Supplied material START

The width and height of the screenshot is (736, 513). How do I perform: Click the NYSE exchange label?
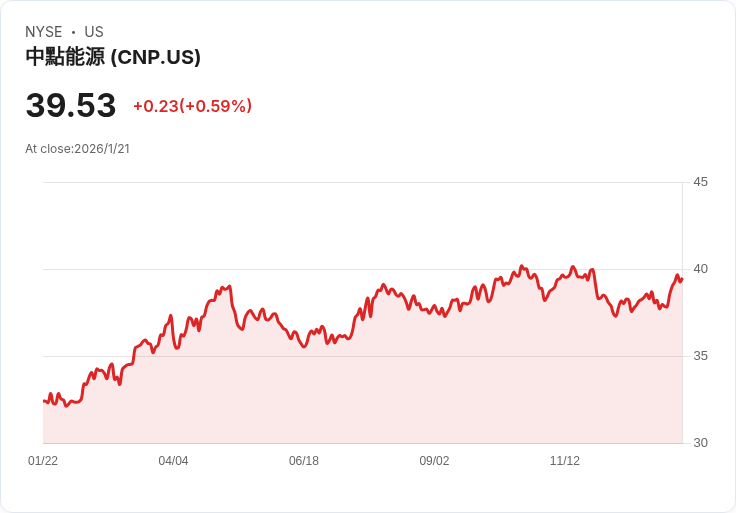pos(44,32)
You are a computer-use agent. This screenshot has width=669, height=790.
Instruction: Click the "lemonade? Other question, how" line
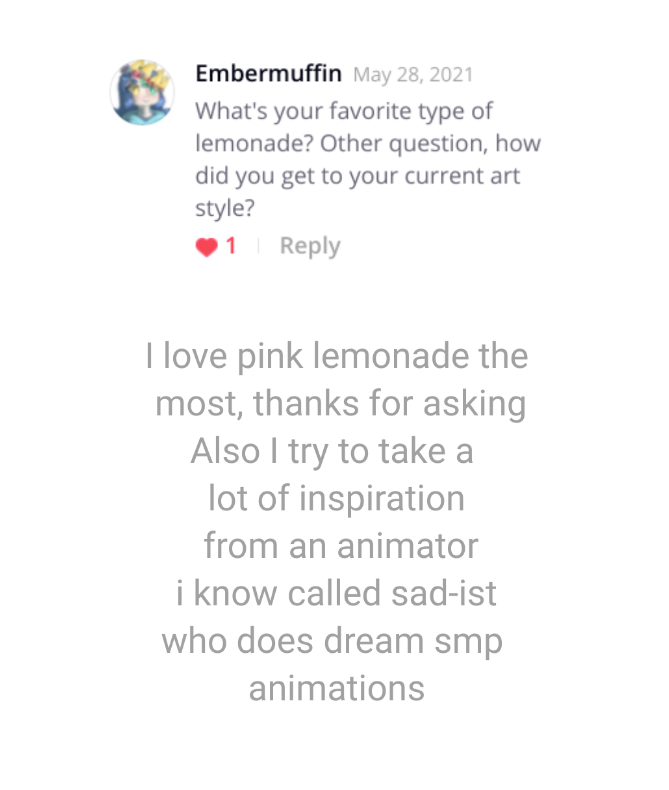click(x=367, y=143)
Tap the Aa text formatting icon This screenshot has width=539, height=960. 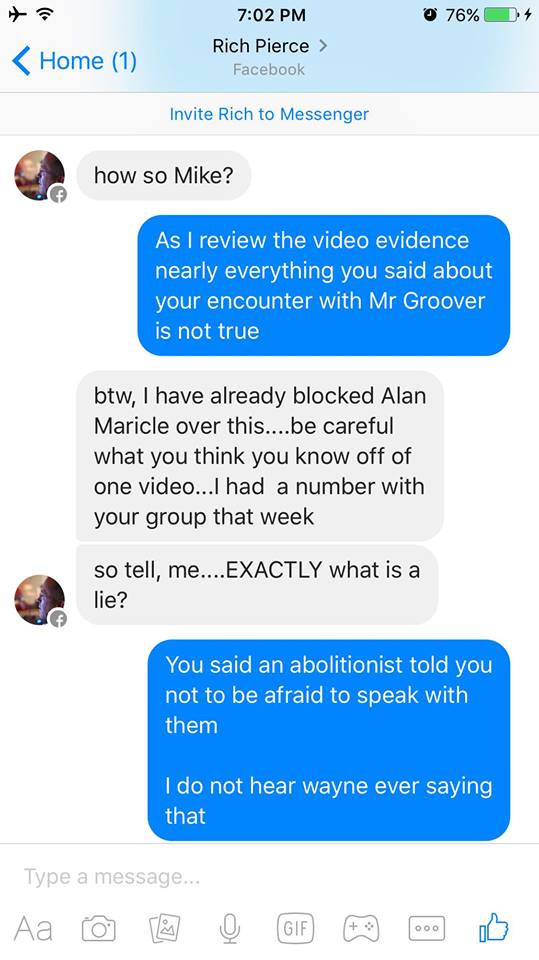tap(33, 928)
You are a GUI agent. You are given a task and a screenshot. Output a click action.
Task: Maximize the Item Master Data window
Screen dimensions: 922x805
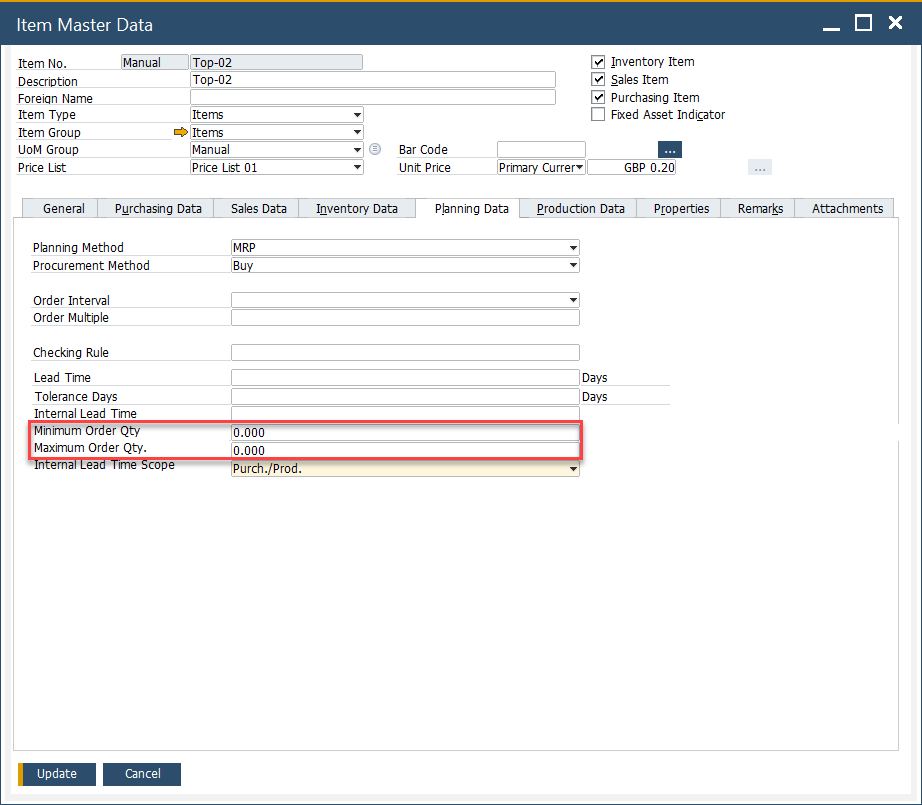(x=863, y=23)
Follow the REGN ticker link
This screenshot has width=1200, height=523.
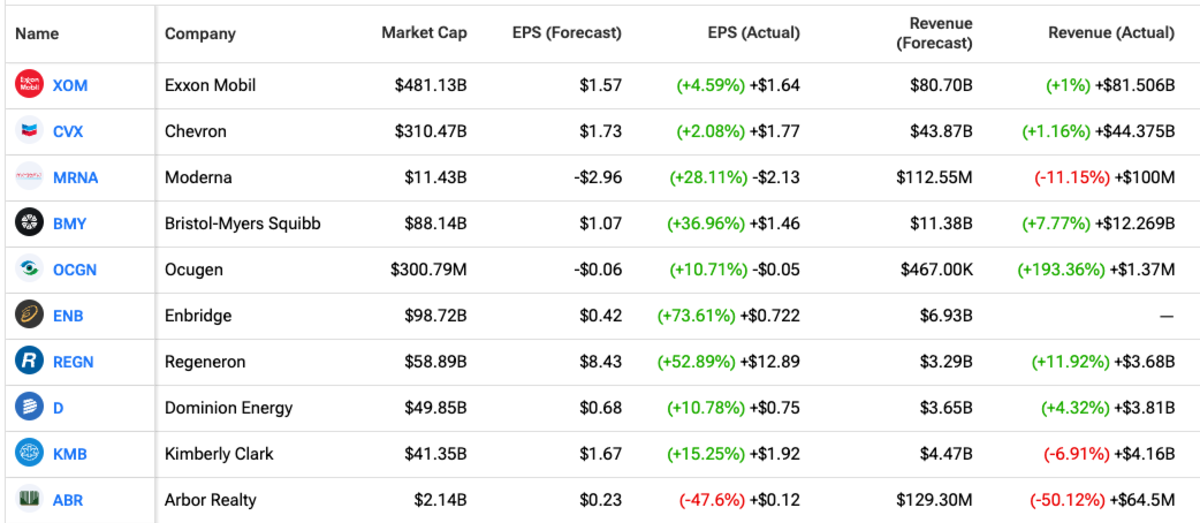pyautogui.click(x=73, y=362)
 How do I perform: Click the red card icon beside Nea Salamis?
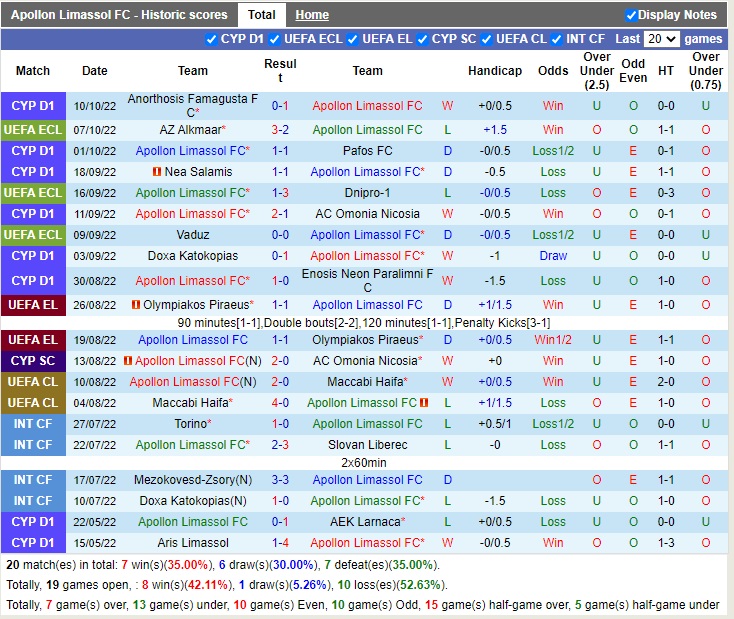[157, 172]
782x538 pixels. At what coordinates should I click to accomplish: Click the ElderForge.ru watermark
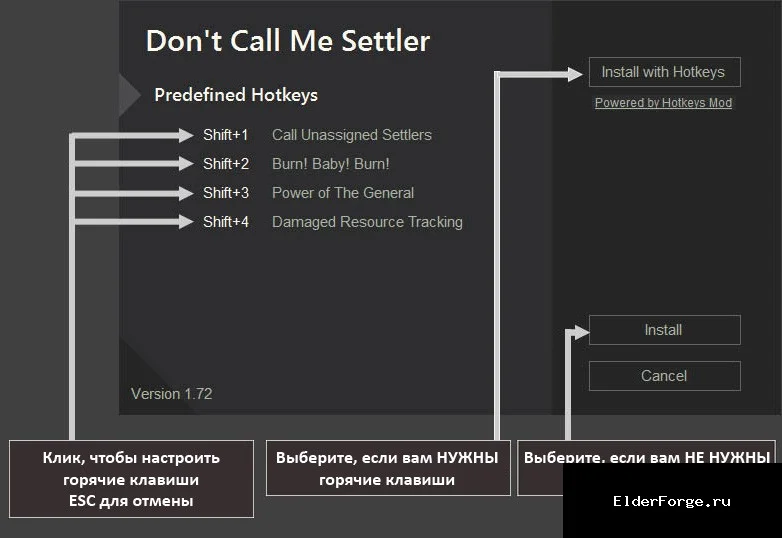(671, 501)
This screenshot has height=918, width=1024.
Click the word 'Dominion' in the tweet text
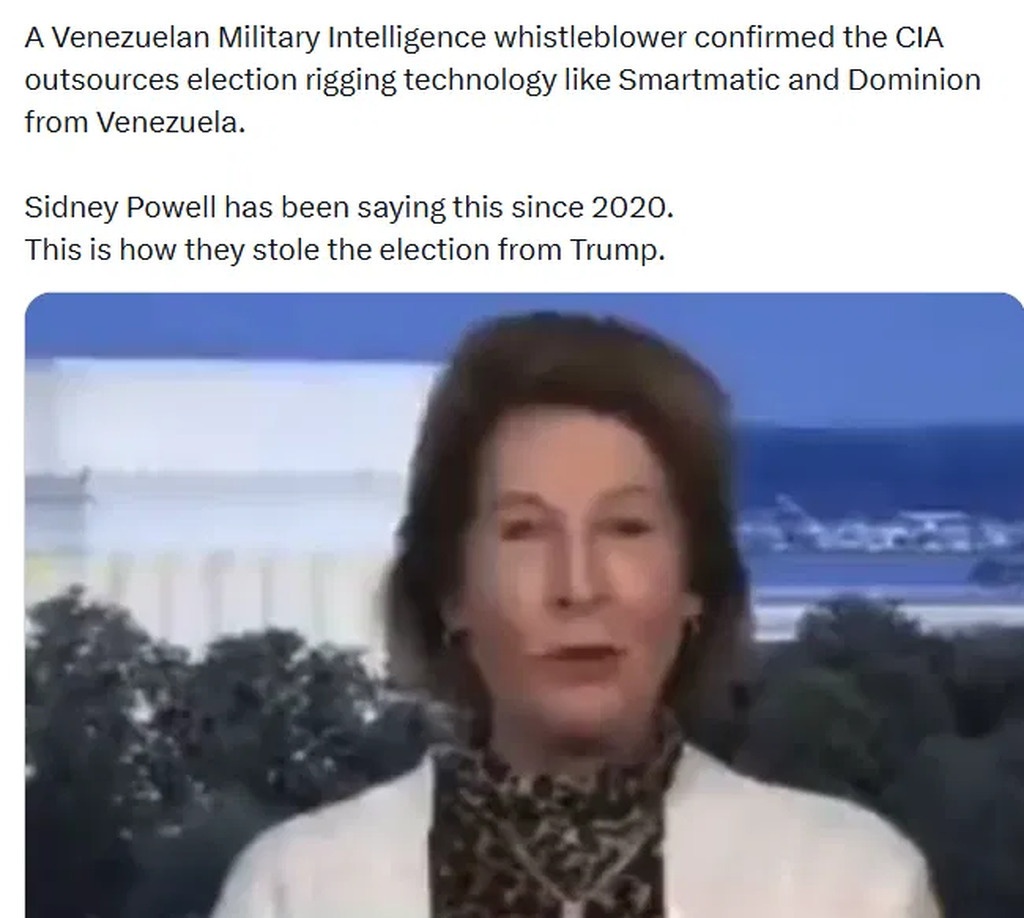point(914,80)
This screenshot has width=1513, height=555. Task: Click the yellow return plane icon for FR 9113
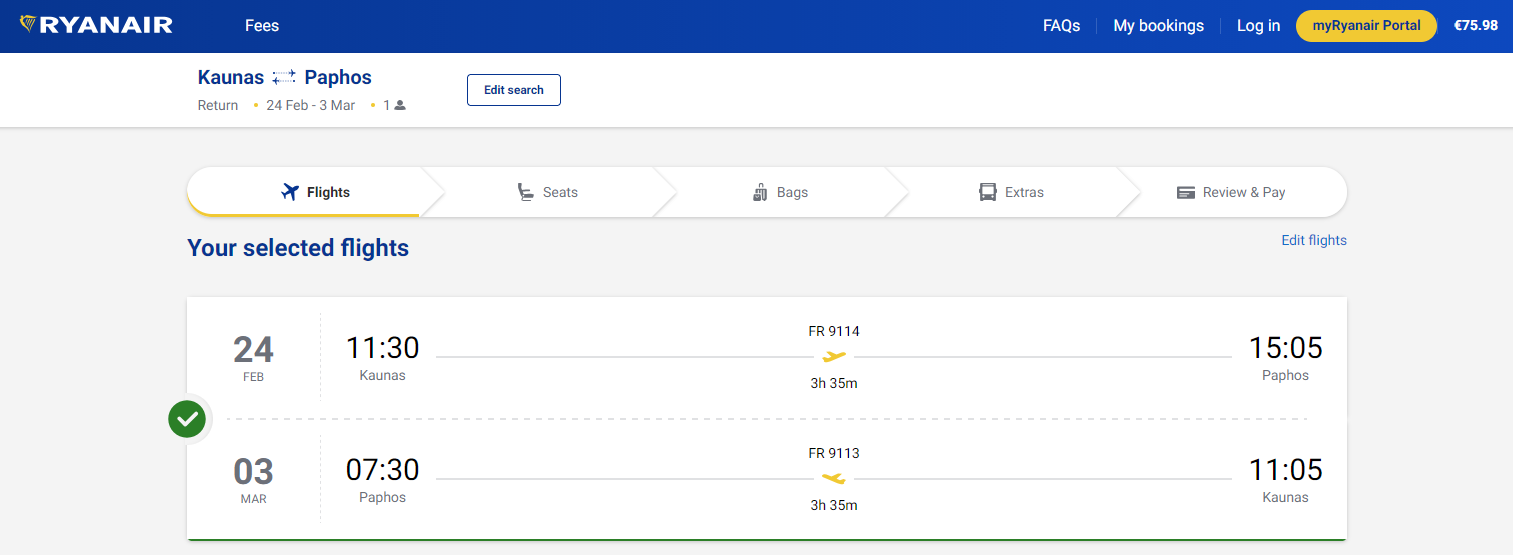click(833, 479)
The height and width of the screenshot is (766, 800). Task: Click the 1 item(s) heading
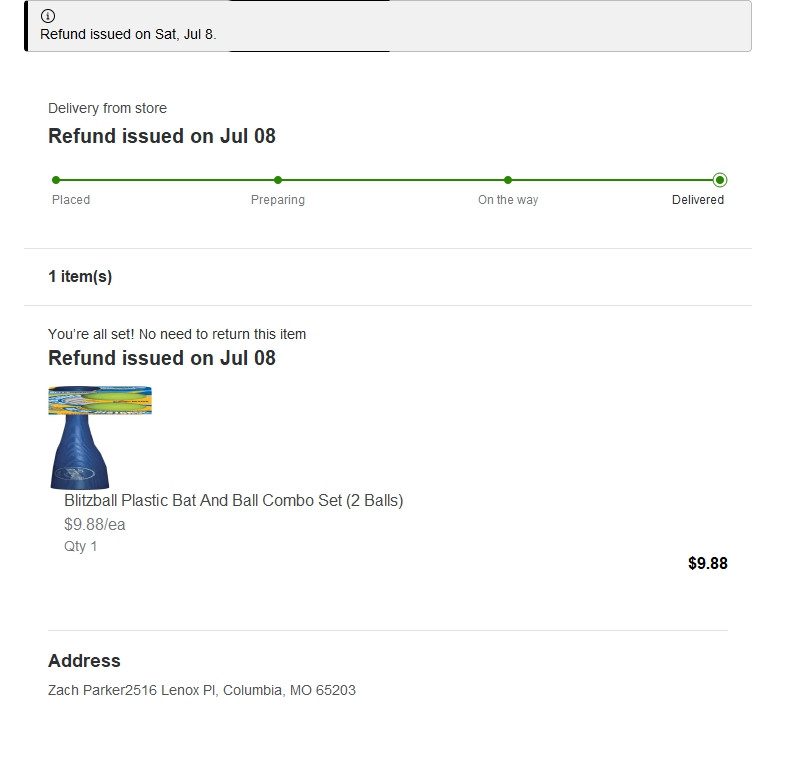tap(80, 277)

Supplied material END

**Task statement:**
Using the data above, which lines fall from the one with "Screen dimensions: 922x805" through the one with "This screenshot has height=918, width=1024."? Repeat them exactly, ends included, minus any pictures.

**Answer to this problem:**
Screen dimensions: 922x805
(x=863, y=23)
Follow the REGN ticker link
This screenshot has width=1200, height=523.
pyautogui.click(x=73, y=362)
 How do I perform: Click the red card icon beside Nea Salamis?
[157, 172]
782x538 pixels. At what coordinates should I click to accomplish: Click the ElderForge.ru watermark
(671, 501)
This screenshot has height=918, width=1024.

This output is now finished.